Stuart Alderoty, General Counsel for Ripple, is the latest to share his sentiments on the same. In a recent opinion piece[1], he addressed how government-funded resistance can prove harmful to crypto’s growth in the U.S.

Reiterating the old argument that the SEC’s lawsuit is “unfounded” and “misguided,” Alderoty claimed that “the case is a haphazard attempt to regulate the cryptocurrency and blockchain industry as a whole.”

He went on to add,

“Developing a regulatory framework for cryptocurrencies and digital assets will not be a simple exercise. But threatening innovators with suits at every turn will have tragic consequences for the benefits and economic growth that digital assets and blockchains have the potential to unlock.”

According to the General Counsel, Congress and regulators must work together to provide regulatory clarity to the crypto-industry. He also believes that 2023 could see a country other than the U.S lead the digital asset revolution for the first time.

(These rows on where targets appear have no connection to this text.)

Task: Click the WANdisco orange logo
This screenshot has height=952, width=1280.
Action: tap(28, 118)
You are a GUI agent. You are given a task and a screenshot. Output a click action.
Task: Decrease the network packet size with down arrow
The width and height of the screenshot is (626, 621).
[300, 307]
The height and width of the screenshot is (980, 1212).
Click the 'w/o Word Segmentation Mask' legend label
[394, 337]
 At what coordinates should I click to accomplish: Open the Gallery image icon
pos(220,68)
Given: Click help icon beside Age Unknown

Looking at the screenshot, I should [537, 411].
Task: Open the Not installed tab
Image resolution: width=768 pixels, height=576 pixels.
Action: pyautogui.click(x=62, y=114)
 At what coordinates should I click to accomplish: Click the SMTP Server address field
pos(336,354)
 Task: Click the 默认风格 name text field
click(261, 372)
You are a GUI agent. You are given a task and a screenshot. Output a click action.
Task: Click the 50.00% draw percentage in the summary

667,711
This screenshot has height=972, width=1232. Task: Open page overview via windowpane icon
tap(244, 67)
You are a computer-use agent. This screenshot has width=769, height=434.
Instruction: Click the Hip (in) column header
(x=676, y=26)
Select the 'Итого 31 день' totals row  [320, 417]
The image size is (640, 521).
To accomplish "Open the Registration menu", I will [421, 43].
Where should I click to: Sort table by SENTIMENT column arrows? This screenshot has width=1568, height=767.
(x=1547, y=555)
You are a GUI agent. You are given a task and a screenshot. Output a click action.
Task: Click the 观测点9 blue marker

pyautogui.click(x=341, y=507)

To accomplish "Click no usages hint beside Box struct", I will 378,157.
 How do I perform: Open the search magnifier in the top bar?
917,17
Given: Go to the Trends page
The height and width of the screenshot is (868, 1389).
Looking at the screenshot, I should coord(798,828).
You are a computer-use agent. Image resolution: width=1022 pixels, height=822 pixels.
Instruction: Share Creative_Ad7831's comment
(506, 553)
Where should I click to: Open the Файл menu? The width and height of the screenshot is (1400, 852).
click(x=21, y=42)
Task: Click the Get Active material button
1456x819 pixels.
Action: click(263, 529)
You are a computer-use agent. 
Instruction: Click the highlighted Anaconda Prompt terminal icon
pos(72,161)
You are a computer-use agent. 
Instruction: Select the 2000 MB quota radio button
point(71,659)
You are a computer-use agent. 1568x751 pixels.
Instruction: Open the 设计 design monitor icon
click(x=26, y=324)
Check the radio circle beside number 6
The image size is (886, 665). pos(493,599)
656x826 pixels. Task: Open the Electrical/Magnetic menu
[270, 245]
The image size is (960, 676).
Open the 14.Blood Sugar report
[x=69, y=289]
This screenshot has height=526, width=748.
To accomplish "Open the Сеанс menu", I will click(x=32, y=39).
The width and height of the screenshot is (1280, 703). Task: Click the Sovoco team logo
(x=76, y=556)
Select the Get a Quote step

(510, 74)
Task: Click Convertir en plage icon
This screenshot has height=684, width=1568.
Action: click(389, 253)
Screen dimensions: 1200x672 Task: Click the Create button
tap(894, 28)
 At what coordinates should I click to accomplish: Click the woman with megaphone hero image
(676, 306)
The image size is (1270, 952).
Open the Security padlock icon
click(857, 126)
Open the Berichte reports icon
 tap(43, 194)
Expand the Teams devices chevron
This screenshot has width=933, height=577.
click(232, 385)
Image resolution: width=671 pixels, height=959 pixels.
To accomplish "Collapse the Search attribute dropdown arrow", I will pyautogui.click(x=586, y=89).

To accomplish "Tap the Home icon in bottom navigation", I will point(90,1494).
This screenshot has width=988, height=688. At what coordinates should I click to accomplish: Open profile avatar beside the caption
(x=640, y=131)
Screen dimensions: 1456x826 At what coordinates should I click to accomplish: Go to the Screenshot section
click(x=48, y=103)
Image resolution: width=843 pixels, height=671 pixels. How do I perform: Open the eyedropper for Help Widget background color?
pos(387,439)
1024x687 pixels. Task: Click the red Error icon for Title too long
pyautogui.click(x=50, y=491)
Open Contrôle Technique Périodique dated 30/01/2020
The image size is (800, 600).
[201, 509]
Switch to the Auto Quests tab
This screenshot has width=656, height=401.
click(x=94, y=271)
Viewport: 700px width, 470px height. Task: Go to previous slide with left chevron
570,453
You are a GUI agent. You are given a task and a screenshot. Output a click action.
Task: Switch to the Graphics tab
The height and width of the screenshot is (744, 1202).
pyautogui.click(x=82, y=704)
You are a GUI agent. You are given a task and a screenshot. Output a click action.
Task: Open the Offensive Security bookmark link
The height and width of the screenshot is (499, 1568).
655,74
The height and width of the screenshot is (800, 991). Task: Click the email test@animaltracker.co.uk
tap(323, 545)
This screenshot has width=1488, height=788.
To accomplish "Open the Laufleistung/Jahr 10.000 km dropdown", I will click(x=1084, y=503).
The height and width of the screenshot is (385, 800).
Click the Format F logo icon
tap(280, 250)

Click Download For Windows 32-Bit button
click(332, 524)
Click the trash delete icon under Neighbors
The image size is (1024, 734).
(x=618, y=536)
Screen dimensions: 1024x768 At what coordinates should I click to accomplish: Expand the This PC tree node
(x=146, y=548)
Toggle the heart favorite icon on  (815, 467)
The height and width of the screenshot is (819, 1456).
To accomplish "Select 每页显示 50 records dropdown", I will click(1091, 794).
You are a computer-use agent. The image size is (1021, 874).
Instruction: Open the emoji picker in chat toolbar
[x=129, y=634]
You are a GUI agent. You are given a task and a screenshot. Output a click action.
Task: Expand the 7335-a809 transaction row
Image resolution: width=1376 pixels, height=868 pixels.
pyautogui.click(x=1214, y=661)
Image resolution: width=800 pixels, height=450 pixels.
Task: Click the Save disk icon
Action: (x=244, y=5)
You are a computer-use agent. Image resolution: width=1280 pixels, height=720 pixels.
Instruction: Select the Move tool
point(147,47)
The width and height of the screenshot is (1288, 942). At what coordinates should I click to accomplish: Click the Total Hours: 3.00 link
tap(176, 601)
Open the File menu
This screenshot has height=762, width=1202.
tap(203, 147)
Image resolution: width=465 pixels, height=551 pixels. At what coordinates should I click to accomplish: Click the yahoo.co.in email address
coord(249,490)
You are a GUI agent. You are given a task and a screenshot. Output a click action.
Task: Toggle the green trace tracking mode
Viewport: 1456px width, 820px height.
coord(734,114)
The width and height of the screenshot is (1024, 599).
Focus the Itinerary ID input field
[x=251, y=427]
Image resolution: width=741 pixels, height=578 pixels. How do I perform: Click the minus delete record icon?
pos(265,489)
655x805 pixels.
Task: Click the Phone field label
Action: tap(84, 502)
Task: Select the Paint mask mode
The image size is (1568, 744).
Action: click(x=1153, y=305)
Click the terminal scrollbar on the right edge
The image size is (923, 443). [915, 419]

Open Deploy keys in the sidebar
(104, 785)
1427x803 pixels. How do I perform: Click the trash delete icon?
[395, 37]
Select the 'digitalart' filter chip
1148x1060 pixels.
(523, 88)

Will the United States be left behind?

Many, including Alderoty, have argued in the affirmative, with some suggesting that China could soon take that mantle. These concerns have gathered more steam of late following the relocation of some American crypto-companies elsewhere. Interestingly, Ripple too has considered[2] moving away from the USA, with London and Singapore among its options.

“As a proud American company, it is discouraging to see talent and businesses (and tax dollars) leave the U.S due to this uncertain and unwelcoming environment.